*YOUR ASSIGNMENT*.
A line belongs in the answer if it contains "showing"; copy every such line from the entries below.

*RECORDS SUPPLIED*.

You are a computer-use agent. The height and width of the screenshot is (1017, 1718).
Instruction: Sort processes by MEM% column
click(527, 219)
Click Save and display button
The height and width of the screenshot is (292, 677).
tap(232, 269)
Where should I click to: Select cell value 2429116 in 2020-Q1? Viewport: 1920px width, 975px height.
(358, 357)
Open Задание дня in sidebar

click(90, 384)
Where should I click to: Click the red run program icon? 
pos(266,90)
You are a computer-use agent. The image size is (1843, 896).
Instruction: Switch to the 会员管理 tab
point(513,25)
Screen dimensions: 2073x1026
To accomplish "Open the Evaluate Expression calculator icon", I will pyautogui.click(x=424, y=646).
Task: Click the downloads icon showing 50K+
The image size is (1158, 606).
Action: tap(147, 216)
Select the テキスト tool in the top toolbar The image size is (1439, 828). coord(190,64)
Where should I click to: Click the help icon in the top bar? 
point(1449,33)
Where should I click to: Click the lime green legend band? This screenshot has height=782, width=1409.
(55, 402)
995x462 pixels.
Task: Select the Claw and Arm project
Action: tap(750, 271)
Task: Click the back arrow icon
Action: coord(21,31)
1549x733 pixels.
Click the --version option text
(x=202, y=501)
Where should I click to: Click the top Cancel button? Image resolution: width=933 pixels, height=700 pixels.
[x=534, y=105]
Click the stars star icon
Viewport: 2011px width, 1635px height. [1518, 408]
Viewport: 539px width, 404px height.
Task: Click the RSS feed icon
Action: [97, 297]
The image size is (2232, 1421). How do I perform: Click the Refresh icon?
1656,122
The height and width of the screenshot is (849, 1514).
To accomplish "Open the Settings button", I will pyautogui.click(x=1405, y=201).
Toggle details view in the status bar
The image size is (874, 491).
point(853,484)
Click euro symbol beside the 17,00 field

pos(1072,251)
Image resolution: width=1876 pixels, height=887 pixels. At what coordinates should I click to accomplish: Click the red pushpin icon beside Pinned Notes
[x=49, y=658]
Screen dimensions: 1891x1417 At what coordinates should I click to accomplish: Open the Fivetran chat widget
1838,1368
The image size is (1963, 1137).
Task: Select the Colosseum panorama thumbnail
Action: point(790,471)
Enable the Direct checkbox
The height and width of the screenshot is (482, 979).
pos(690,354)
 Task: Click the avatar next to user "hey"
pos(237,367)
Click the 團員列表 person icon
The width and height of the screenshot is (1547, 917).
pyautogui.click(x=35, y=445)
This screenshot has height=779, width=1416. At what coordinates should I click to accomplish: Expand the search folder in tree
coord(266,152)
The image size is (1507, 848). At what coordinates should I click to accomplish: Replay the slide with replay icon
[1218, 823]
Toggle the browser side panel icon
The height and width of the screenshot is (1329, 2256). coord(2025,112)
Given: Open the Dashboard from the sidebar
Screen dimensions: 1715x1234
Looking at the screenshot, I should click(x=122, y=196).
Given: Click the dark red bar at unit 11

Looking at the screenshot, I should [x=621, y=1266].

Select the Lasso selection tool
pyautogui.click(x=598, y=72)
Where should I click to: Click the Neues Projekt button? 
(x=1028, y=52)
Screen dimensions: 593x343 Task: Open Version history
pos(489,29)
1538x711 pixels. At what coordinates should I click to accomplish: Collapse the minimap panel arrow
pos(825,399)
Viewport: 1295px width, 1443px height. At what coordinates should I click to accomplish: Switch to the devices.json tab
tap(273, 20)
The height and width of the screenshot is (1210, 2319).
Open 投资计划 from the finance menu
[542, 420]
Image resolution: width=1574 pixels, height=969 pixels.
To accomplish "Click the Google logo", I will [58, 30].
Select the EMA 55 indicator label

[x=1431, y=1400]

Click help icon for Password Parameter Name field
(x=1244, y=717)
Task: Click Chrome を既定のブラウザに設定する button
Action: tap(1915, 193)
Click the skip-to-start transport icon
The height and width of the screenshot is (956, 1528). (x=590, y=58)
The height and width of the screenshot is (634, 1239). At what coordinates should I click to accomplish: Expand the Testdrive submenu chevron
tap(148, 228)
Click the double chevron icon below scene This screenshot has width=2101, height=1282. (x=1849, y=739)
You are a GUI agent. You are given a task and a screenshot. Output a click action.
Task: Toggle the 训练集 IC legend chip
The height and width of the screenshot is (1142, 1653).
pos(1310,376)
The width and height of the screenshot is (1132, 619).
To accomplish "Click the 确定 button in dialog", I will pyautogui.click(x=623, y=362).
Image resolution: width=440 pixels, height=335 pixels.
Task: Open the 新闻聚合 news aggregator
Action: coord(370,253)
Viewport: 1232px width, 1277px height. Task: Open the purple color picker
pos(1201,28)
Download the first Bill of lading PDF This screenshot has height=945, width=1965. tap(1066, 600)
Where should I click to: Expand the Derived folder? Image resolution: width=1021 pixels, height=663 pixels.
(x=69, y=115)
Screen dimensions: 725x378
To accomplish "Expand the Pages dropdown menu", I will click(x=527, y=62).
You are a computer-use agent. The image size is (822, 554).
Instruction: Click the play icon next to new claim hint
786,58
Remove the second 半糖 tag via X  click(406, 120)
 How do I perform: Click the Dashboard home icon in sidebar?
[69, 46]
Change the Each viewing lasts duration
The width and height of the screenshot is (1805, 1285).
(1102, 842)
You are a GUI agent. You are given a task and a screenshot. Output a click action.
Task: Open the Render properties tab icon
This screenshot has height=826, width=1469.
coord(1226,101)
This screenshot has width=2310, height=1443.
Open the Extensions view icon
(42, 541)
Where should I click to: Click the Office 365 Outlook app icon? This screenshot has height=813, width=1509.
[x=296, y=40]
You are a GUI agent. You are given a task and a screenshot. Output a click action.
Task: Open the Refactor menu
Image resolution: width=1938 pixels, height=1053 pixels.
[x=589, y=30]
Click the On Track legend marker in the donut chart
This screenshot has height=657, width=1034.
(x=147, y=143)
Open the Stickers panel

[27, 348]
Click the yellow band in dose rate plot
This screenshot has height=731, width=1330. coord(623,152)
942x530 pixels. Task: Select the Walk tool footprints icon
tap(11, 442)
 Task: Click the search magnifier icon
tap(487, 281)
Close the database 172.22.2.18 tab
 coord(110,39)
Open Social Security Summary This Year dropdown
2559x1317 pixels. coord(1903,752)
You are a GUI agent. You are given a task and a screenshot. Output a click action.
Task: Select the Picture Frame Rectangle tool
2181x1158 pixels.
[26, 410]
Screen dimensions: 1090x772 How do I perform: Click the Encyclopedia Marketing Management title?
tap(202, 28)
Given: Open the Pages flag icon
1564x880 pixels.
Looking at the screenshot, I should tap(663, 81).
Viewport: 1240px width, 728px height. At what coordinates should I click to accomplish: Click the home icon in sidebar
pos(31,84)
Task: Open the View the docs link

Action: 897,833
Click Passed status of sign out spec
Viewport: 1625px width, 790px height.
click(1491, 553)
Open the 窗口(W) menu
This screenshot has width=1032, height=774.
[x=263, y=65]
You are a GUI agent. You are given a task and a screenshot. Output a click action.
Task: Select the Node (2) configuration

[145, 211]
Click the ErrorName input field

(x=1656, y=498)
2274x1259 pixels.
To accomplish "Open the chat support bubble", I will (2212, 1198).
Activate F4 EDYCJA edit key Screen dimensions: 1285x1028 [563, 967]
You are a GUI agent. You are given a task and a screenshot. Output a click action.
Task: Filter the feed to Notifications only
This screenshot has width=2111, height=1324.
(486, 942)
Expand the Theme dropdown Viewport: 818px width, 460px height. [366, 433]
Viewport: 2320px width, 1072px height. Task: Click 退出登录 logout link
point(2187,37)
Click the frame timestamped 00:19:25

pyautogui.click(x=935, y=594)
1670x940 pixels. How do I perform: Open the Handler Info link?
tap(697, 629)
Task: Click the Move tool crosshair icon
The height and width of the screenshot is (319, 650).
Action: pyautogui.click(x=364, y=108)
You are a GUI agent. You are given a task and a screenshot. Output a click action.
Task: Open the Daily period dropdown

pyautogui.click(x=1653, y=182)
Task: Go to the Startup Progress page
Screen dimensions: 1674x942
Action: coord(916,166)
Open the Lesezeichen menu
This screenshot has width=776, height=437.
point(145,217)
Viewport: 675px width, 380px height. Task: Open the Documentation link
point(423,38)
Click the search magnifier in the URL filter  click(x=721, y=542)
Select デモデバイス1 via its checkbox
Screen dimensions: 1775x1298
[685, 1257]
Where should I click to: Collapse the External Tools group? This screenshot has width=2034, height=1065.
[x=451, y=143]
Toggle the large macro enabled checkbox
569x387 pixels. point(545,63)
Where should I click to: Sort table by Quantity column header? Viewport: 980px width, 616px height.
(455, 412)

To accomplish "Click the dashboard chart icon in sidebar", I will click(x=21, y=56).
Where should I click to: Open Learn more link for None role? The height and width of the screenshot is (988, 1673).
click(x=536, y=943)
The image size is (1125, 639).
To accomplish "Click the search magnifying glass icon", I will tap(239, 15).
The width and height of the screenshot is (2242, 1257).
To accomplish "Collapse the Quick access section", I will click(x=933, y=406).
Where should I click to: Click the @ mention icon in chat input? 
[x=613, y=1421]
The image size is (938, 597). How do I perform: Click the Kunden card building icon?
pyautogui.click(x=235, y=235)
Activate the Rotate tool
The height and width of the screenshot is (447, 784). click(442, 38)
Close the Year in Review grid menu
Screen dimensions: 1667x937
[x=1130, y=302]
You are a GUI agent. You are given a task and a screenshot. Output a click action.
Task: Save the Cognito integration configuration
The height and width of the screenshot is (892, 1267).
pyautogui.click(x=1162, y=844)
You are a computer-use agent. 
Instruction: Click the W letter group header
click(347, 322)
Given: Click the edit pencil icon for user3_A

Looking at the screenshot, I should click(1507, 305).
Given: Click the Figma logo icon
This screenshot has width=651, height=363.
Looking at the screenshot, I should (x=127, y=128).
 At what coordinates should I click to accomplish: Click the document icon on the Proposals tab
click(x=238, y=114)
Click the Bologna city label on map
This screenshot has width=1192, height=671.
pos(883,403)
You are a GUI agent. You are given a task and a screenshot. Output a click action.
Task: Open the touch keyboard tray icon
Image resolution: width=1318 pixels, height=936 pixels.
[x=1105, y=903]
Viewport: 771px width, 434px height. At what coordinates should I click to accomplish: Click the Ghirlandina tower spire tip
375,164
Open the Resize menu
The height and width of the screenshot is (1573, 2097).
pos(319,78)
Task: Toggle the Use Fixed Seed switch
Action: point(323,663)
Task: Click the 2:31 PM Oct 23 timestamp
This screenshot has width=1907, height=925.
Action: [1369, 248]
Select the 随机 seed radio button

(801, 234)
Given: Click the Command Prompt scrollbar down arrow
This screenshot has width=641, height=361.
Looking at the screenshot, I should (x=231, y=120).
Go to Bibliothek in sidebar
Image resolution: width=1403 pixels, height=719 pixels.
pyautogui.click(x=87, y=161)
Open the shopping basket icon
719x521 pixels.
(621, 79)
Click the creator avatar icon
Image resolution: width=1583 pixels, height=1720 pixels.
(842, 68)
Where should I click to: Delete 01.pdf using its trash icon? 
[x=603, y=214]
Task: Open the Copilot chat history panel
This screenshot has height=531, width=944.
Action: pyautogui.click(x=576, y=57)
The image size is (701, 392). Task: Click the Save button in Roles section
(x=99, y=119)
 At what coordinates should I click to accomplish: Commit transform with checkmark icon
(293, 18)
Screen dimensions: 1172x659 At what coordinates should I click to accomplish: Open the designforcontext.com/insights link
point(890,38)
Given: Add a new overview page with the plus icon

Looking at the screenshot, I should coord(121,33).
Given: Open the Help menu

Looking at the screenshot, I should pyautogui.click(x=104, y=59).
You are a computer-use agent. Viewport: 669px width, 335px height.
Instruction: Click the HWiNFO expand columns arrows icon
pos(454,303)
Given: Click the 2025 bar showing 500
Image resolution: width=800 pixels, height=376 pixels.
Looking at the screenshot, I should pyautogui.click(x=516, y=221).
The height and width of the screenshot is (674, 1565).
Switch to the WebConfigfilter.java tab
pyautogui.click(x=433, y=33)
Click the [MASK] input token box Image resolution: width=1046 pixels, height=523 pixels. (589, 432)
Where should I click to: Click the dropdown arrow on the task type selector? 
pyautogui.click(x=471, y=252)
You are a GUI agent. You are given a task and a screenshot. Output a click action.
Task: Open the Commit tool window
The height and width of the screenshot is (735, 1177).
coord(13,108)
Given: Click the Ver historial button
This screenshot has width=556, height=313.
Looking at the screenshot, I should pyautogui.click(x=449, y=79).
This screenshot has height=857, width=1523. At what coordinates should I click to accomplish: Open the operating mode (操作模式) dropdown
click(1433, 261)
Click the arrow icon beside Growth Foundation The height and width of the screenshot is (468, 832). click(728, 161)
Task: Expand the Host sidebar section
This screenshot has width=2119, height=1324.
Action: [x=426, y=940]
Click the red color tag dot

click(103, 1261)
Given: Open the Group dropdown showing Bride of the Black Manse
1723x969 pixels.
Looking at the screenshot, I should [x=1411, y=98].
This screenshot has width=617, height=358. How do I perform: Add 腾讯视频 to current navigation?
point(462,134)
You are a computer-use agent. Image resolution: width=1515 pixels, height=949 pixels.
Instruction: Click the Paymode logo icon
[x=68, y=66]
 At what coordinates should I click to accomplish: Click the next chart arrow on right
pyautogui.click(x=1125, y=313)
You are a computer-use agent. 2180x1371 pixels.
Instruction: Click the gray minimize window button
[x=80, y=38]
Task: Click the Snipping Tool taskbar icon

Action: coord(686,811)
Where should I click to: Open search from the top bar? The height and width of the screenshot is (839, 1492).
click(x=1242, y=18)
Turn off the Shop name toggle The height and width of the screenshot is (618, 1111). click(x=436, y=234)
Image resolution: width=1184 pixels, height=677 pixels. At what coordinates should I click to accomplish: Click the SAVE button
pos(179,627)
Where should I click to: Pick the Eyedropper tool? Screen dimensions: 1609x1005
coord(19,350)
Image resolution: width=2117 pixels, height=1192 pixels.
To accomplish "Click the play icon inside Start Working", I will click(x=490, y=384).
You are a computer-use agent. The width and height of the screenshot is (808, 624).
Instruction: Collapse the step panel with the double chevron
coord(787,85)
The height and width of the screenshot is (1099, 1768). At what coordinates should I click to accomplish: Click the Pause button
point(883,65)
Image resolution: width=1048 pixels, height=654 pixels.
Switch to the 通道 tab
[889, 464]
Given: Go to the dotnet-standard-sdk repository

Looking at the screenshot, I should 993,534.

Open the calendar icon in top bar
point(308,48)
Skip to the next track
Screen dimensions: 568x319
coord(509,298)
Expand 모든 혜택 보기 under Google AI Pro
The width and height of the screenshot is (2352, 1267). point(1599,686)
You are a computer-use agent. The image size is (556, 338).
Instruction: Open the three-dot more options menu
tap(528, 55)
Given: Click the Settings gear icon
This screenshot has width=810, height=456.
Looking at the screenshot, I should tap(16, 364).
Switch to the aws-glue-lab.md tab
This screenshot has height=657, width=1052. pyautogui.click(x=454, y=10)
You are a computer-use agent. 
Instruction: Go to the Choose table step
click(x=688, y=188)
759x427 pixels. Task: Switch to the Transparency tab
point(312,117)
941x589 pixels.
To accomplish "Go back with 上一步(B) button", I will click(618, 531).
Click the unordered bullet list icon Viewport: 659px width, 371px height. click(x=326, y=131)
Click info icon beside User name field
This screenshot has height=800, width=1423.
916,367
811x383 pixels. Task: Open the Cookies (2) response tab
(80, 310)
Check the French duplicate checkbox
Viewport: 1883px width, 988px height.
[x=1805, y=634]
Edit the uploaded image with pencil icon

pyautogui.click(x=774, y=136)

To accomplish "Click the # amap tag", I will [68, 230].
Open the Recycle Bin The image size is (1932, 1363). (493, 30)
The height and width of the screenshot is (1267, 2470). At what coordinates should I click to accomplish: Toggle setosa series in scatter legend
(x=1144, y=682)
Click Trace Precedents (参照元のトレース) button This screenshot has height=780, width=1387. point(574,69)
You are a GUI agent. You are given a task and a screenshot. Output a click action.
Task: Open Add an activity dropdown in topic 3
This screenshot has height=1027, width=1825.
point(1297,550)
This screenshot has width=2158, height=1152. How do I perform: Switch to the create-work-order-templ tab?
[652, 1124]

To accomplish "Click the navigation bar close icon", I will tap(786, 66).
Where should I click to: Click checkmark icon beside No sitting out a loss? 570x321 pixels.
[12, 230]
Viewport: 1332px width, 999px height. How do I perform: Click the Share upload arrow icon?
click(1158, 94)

*OUTPUT FOR THIS EXERCISE*.
Task: Click the downloads icon showing 50K+
Given: Click the 2025 bar showing 500
Given: Open the Group dropdown showing Bride of the Black Manse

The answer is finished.